Pensieri dopo la visita al campo di concentramento femminile di Ravensbruck

Alle pareti del museo scorrono immagini di giovani donne, guardie del campo di concentramento femminile di Ravensbrück che, con cani al guinzaglio, controllano minacciosamente coetanee con l’unica colpa di appartenere a Paesi “traditori” o praticare una religione poco gradita o ancora essere parenti di dissidenti.

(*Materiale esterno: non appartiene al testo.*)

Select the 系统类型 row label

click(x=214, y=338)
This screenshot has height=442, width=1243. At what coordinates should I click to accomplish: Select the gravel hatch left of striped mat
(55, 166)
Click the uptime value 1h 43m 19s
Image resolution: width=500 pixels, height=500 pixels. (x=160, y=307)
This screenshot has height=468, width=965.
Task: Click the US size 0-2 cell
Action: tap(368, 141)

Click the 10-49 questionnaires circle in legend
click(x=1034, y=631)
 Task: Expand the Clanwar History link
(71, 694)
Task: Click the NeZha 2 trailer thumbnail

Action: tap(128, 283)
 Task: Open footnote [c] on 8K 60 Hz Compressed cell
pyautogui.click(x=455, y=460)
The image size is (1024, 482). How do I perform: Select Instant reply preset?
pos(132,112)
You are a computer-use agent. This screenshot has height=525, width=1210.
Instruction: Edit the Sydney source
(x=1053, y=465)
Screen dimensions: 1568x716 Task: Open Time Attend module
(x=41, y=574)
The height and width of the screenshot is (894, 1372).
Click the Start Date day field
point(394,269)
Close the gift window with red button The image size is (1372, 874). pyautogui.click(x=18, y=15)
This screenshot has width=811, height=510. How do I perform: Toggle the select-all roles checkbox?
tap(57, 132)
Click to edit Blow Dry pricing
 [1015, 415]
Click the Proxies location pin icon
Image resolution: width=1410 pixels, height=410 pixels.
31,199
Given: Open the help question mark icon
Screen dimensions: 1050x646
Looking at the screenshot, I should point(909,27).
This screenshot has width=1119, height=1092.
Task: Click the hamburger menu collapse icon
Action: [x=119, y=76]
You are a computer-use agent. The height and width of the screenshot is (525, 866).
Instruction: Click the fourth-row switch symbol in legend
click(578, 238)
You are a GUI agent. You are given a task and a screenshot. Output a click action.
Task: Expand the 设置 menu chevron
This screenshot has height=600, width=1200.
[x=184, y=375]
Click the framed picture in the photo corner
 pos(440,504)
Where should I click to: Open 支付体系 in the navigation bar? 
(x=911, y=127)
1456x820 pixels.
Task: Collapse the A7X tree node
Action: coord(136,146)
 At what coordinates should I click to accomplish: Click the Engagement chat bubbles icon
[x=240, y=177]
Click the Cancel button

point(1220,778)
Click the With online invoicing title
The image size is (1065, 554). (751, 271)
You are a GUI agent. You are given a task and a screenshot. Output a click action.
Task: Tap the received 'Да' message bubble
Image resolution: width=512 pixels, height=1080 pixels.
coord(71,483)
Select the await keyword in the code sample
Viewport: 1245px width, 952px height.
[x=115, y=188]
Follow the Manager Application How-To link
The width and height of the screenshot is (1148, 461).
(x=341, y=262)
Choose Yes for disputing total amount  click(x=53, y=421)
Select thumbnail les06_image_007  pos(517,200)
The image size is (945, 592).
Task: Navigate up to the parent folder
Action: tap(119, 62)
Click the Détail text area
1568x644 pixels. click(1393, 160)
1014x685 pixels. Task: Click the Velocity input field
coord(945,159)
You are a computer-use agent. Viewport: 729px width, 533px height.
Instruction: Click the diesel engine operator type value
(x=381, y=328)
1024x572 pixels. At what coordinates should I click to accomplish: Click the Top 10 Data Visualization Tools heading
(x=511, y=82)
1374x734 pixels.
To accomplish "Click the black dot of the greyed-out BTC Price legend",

Per le guardie del campo era la normalità, loro chiamavano lavoro quel che oggi definiamo crimine. Spedivano cartoline scritte a mano con messaggi di affetto alle famiglie; cariche di umanità, sembrano quasi svestirsi degli abiti di soldato e avvicinarsi come non mai ai deportati. L’umanità forse non è mai morta del tutto in questi luoghi; la paura, a volte, ha colpito anche loro e mentre gli ordini piovono dall’alto forse le vittime della guerra sono molte più di quelle contate dagli archivi. E mentre si parla di portare avanti la memoria per non ripetere gli stessi errori, alti muri lentamente si ergono e nuove persone si sentono sempre più emarginate.

Poco lontano un’altra baracca espone i volti delle deportate prima del loro internamento. Ognuna ha un’espressione diversa, seppur confusa, ma tutti i visi sono realtà differenti. Hanno nome e cognome, luogo e data di nascita e addosso portano la loro storia. Basterà poco e le loro espressioni scivoleranno lentamente, così come i vestiti sui corpi magri. Le lettere diventeranno numeri, cifre sempre più alte e l’unica cosa che interessa i soldati è il viaggio e i lager che il deportato ha già percorso. Le individualità si perdono oltre le rive del lago che incorniciano quel silenzioso paesaggio e l’unico colore a spiccare tra le ossa e il gelido inverno è quello dei triangoli appuntati al petto di milioni di corpi divorati da quella feroce guerra.